In part thanks to the CSEC Program’s work, the young people brought to detention in King County are screened for commercial sexual exploitation. When staff suspect a young person is being trafficked, Juvenile Detention staff enlist the Bridge Collaborative – made up of representatives from YouthCare, Friends of Youth, Nexus Youth and Families, Kent Youth and Families, and the Organization for Prostitution Survivors. A community advocate, a specialized CSEC case manager, meets with the young person and helps connect them with services based on their needs (housing, food, counseling).

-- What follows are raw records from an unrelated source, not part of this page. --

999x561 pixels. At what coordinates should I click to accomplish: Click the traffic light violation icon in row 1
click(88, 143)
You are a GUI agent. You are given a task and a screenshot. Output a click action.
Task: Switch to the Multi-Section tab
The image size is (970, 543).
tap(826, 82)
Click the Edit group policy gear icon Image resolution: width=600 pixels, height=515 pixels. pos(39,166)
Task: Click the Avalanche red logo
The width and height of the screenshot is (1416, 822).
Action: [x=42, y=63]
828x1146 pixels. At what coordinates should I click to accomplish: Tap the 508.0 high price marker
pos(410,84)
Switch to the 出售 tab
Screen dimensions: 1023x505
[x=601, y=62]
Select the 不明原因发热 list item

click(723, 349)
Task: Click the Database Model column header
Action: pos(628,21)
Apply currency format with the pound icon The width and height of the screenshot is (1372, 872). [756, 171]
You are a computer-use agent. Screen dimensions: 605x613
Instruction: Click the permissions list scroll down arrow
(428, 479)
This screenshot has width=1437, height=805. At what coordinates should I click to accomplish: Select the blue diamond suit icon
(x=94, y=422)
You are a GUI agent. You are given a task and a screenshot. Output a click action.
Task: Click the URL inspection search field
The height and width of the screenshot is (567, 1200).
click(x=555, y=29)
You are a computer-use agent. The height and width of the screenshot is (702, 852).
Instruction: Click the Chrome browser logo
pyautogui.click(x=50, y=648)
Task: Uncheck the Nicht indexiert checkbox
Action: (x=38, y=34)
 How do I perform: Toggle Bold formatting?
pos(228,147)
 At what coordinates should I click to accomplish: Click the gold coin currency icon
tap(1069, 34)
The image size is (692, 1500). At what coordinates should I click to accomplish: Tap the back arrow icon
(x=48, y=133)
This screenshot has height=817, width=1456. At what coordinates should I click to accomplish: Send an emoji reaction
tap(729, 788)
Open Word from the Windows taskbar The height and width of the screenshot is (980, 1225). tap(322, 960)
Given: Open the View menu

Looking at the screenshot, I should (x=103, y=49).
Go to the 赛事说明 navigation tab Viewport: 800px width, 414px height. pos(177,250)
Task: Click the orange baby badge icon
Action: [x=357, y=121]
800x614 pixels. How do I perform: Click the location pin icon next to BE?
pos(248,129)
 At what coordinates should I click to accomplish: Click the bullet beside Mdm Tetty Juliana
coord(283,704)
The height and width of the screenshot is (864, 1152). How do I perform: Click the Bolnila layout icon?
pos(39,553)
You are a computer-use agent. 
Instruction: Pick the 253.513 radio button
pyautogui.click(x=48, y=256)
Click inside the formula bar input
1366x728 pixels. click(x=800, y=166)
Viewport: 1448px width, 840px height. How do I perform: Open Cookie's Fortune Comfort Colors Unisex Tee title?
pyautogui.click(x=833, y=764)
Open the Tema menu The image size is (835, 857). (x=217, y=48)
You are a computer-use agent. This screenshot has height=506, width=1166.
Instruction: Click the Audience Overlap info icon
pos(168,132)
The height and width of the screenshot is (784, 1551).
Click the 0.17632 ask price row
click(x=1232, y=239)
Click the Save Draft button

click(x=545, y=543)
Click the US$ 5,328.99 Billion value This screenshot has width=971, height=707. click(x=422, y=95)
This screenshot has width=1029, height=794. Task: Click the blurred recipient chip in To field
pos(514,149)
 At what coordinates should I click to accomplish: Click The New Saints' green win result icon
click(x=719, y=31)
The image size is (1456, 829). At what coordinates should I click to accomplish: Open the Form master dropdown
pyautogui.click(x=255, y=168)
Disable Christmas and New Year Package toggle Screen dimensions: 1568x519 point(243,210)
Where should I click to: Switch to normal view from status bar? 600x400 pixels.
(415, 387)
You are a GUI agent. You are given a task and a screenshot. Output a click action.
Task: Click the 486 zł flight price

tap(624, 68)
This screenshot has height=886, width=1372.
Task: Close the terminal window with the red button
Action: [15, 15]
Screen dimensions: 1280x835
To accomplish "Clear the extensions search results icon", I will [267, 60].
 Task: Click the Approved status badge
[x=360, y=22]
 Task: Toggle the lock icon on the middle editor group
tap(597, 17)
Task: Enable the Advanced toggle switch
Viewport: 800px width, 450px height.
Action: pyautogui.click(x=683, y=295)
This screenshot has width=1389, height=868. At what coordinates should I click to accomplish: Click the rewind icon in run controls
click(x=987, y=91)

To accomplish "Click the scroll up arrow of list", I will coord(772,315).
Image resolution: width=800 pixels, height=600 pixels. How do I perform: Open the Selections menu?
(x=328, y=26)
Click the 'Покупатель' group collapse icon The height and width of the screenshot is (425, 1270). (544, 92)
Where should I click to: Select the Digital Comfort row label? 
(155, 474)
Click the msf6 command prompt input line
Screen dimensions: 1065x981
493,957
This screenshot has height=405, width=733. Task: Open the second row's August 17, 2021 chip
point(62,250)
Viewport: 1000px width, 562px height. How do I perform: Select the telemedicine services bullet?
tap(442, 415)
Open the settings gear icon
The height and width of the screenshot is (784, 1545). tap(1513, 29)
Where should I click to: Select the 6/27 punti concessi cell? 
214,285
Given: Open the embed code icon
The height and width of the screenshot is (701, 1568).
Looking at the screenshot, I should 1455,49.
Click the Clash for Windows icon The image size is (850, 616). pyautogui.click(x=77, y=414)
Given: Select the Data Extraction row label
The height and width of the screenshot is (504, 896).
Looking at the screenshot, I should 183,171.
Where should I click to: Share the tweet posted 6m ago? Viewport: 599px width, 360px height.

“The important thing is not treating these youth as ‘criminals’ but rather victims of a circumstance that they had no choice in to begin with,” says Chelsea Olsen, an advocate with Organization of Prostitution Survivors, in discussing the approach she and other advocates use. “Meeting youth where they are at emotionally and relationship building is the answer. Holding space for youth without judgement and instead with empathy is how we build meaningful relationships.”

“We’re doing really well at identifying young people who are victims and connecting them with services. Where we need to do better is how to keep supporting these young people when they commit other crimes or victimize others,” explains Mangiaracina. “One of our taskforce’s goals for 2020 is to figure out how we can balance our understanding of the trauma the young people have experienced and the behaviors and activities that bring harm to others. What do we do when those who have been hurt, hurt others?”

Final thoughts

Mangiaracina advises that if you’re working with a young person who you’re concerned is being trafficked, the best thing you can do is to be a safe person they can come to by showing compassionate, non-judgmental care. If a young person discloses commercial sexual exploitation to you, connect the young person to services by calling the Bridge Collaborative’s 24-hour hotline: 1.855.400.2732 (1.855.400.CSEC).

Mangiaracina reminds everyone: “There’s nothing wrong with the young person – it’s not something they’ve done, it’s something that’s been done to them.”